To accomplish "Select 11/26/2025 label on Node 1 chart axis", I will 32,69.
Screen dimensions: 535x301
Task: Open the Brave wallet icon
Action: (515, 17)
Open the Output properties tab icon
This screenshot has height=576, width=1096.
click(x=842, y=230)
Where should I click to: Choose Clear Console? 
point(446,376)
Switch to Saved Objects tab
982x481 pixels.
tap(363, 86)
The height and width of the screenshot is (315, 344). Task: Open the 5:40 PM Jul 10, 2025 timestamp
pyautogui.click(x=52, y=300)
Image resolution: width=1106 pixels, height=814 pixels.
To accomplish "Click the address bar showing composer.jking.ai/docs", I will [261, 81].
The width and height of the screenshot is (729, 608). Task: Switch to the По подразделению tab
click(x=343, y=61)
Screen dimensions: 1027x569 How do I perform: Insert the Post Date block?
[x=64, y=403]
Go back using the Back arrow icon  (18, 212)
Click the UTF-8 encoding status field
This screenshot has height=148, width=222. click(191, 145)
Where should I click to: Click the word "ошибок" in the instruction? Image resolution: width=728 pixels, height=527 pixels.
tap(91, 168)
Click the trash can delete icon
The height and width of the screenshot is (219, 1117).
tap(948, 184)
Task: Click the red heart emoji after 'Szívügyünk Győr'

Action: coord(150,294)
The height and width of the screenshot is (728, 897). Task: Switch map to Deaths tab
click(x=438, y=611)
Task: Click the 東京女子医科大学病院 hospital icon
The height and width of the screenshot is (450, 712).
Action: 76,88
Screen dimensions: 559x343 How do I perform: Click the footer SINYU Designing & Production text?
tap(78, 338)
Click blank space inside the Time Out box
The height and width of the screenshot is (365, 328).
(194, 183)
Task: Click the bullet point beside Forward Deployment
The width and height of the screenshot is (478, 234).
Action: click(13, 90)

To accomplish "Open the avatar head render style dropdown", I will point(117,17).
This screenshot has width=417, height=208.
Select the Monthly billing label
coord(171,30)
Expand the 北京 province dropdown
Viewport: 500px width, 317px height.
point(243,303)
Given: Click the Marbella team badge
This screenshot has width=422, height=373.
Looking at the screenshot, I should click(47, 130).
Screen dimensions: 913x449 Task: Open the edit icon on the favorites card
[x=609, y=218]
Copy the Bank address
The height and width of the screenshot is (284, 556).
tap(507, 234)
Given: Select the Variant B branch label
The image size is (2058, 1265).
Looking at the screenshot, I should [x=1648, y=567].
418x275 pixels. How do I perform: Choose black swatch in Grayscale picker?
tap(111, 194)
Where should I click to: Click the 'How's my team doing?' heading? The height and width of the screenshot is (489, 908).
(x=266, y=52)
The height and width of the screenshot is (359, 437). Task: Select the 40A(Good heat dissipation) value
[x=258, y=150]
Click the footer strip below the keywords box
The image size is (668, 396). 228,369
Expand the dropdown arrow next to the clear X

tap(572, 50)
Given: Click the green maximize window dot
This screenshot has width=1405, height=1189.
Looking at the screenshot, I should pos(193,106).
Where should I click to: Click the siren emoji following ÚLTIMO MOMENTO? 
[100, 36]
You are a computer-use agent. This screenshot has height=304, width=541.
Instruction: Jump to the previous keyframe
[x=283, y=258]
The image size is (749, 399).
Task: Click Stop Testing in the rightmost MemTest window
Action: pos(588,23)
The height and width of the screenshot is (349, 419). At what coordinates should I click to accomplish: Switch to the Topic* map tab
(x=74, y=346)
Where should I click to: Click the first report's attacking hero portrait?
^^^^
TAREFA PROPOSTA: Substitua "Where should I click to" por "Where do I click to" em todas as linhas acima e reproduza-as sem nenhuma outra alteração.

RESPOSTA DO EXERCÍCIO:
To accomplish "Select 11/26/2025 label on Node 1 chart axis", I will 32,69.
Screen dimensions: 535x301
Task: Open the Brave wallet icon
Action: (515, 17)
Open the Output properties tab icon
This screenshot has height=576, width=1096.
click(x=842, y=230)
Where do I click to: Choose Clear Console? 
point(446,376)
Switch to Saved Objects tab
982x481 pixels.
tap(363, 86)
The height and width of the screenshot is (315, 344). Task: Open the 5:40 PM Jul 10, 2025 timestamp
pyautogui.click(x=52, y=300)
Image resolution: width=1106 pixels, height=814 pixels.
To accomplish "Click the address bar showing composer.jking.ai/docs", I will [261, 81].
The width and height of the screenshot is (729, 608). Task: Switch to the По подразделению tab
click(x=343, y=61)
Screen dimensions: 1027x569 How do I perform: Insert the Post Date block?
[x=64, y=403]
Go back using the Back arrow icon  (18, 212)
Click the UTF-8 encoding status field
This screenshot has height=148, width=222. click(191, 145)
Where do I click to: Click the word "ошибок" in the instruction? Image resolution: width=728 pixels, height=527 pixels.
tap(91, 168)
Click the trash can delete icon
The height and width of the screenshot is (219, 1117).
tap(948, 184)
Task: Click the red heart emoji after 'Szívügyünk Győr'

Action: coord(150,294)
The height and width of the screenshot is (728, 897). Task: Switch map to Deaths tab
click(x=438, y=611)
Task: Click the 東京女子医科大学病院 hospital icon
The height and width of the screenshot is (450, 712).
Action: 76,88
Screen dimensions: 559x343 How do I perform: Click the footer SINYU Designing & Production text?
tap(78, 338)
Click blank space inside the Time Out box
The height and width of the screenshot is (365, 328).
(194, 183)
Task: Click the bullet point beside Forward Deployment
The width and height of the screenshot is (478, 234).
Action: click(13, 90)

To accomplish "Open the avatar head render style dropdown", I will point(117,17).
This screenshot has width=417, height=208.
Select the Monthly billing label
coord(171,30)
Expand the 北京 province dropdown
Viewport: 500px width, 317px height.
point(243,303)
Given: Click the Marbella team badge
This screenshot has width=422, height=373.
Looking at the screenshot, I should click(47, 130).
Screen dimensions: 913x449 Task: Open the edit icon on the favorites card
[x=609, y=218]
Copy the Bank address
The height and width of the screenshot is (284, 556).
tap(507, 234)
Given: Select the Variant B branch label
The image size is (2058, 1265).
Looking at the screenshot, I should [x=1648, y=567].
418x275 pixels. How do I perform: Choose black swatch in Grayscale picker?
tap(111, 194)
Where do I click to: Click the 'How's my team doing?' heading? The height and width of the screenshot is (489, 908).
(x=266, y=52)
The height and width of the screenshot is (359, 437). Task: Select the 40A(Good heat dissipation) value
[x=258, y=150]
Click the footer strip below the keywords box
The image size is (668, 396). 228,369
Expand the dropdown arrow next to the clear X

tap(572, 50)
Given: Click the green maximize window dot
This screenshot has width=1405, height=1189.
Looking at the screenshot, I should pos(193,106).
Where do I click to: Click the siren emoji following ÚLTIMO MOMENTO? 
[100, 36]
You are a computer-use agent. This screenshot has height=304, width=541.
Instruction: Jump to the previous keyframe
[x=283, y=258]
The image size is (749, 399).
Task: Click Stop Testing in the rightmost MemTest window
Action: pos(588,23)
The height and width of the screenshot is (349, 419). At what coordinates should I click to accomplish: Switch to the Topic* map tab
(x=74, y=346)
Where do I click to: Click the first report's attacking hero portrait?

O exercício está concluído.